A former county and state chairman of the Democratic Party, O’Neill said of his dealings in high society: “There was a problem at one time, but it never bothered me, because I didn’t associate with them. They used to have barbecues and parties down here, and I didn’t get invited. When they found out I was a Democrat, I stopped getting invited.

“I think they were kind of planned political things in the first place. You go to enough of these things, and it always sort of turns out they have gags about Jerry Brown or Jimmy Carter. Every little society thing always leads somewhere to the Republican Party, so if they know you’re involved in the Democratic Party, why bring me along?

“I just didn’t understand it at first, but I found out pretty fast.”

John Rau, a veteran of many Republican campaigns in the county, suggested good-naturedly that O’Neill has it all wrong.

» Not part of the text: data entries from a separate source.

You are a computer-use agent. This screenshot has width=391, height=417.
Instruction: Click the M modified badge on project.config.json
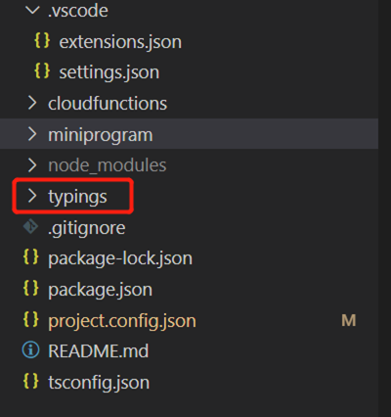349,320
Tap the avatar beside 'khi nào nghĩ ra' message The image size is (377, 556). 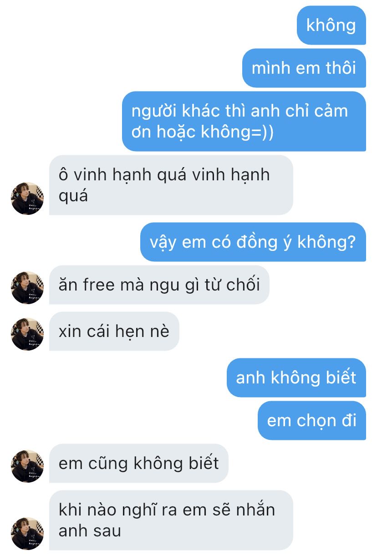[x=27, y=533]

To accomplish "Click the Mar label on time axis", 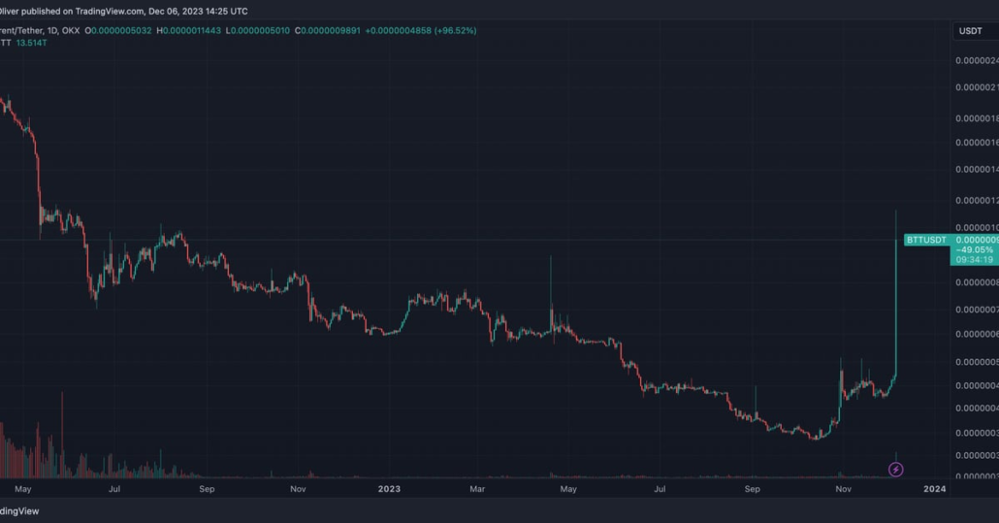I will pos(478,489).
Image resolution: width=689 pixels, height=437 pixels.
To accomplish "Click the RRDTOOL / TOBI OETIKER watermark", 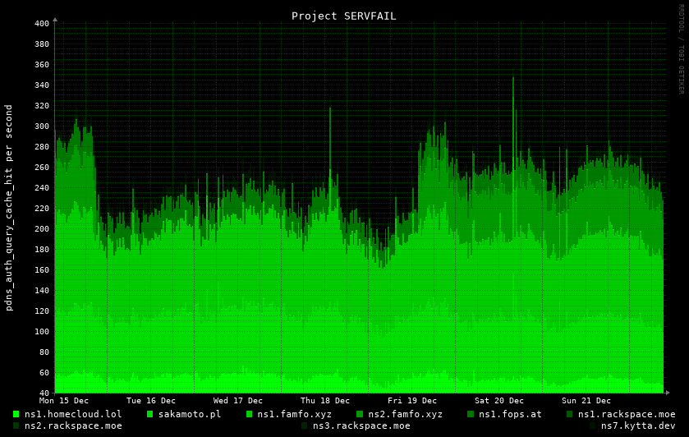I will [x=681, y=48].
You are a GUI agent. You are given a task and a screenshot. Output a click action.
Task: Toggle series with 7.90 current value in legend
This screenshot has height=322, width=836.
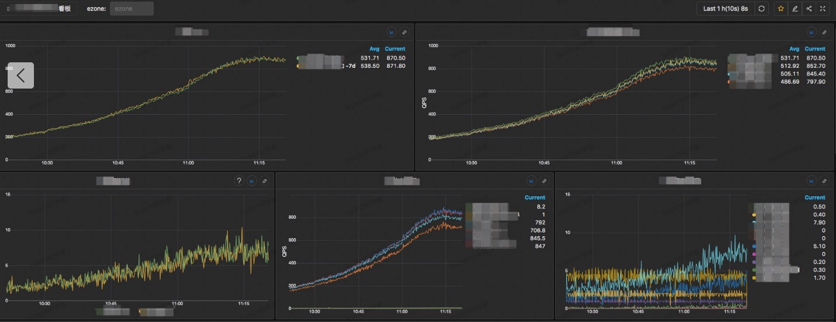771,223
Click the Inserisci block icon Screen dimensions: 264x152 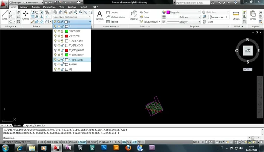pos(134,15)
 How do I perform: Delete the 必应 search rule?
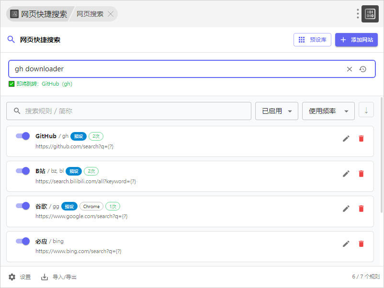[361, 244]
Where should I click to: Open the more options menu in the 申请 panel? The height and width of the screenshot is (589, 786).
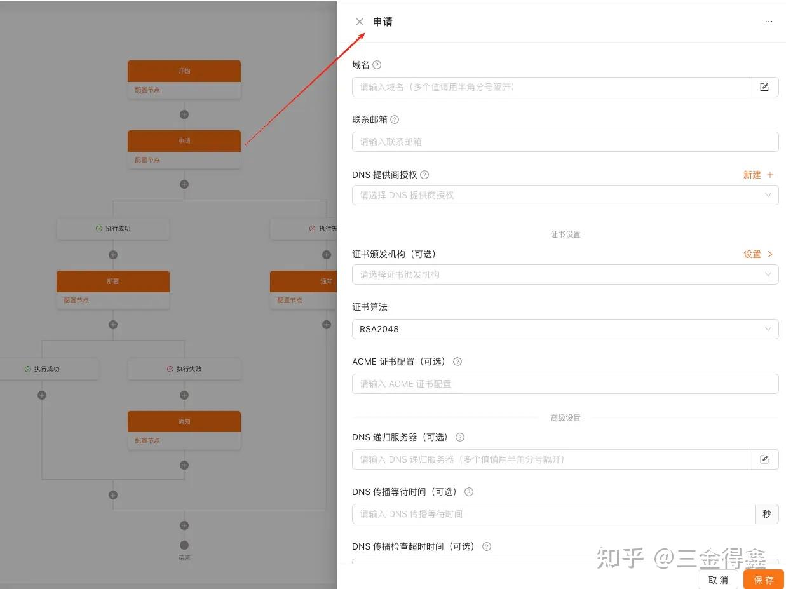click(768, 21)
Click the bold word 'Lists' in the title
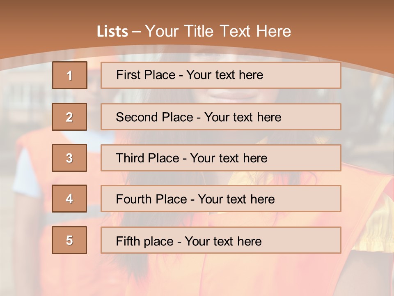 pyautogui.click(x=112, y=32)
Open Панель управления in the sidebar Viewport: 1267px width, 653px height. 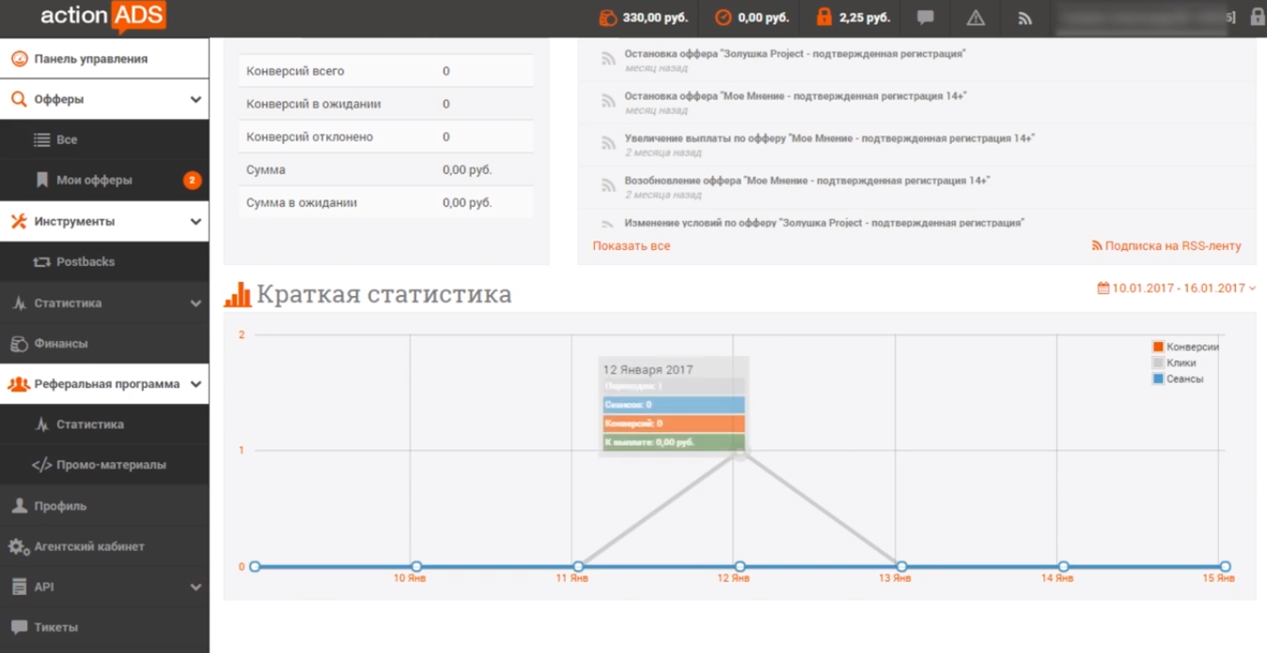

Rau, known for his wit as well as for his civic and political efforts, said O’Neill “is not active socially because he has no use for it and because he wears a blue coat with brown trousers and a spotted tie to a black-tie dinner.

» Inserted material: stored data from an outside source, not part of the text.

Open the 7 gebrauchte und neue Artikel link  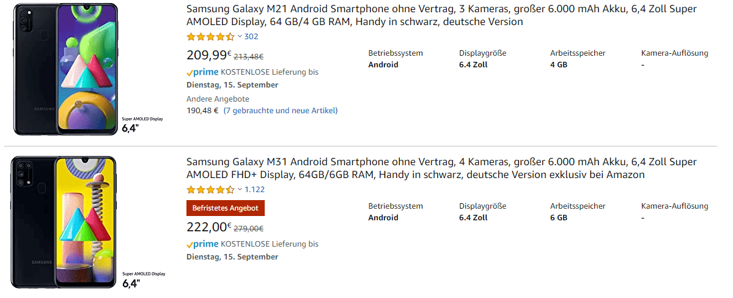(x=281, y=111)
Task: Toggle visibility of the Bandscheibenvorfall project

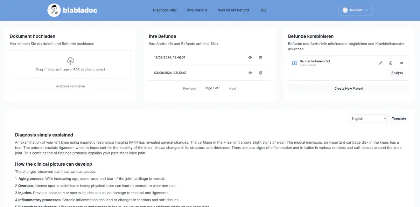Action: [401, 63]
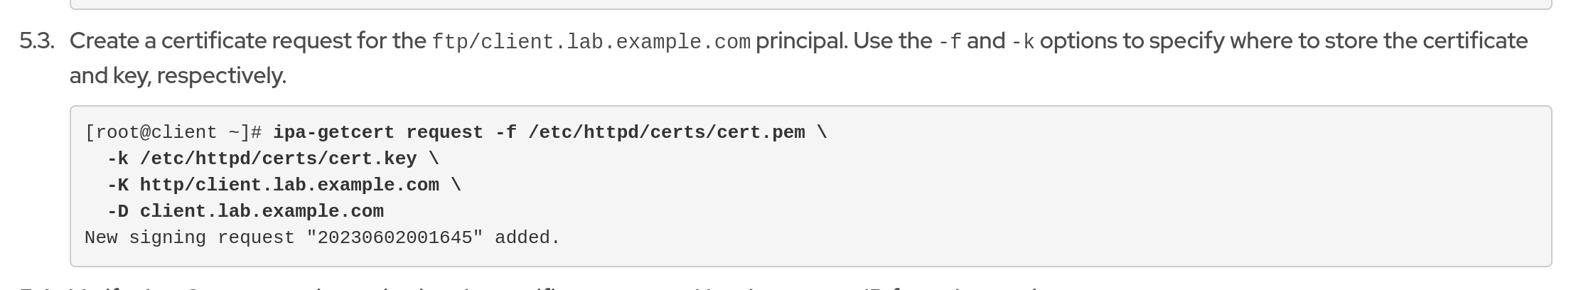Viewport: 1571px width, 290px height.
Task: Click the lowercase -k flag in the code block
Action: pyautogui.click(x=117, y=159)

“To be serious about it, a lot more is put on labeling than is actually the case,” Rau said. “If you want to talk about social circles or power circles . . . there is a whole bunch of Democrats who are nice-thinking people who don’t wear it on their sleeves any more than Republicans do. . . . You certainly can’t be more prominent than Raymond Watson (vice chairman of the Irvine Co.) or Walter Gerken,” retired chairman of Pacific Mutual Life Insurance Co., both of whom are Democrats.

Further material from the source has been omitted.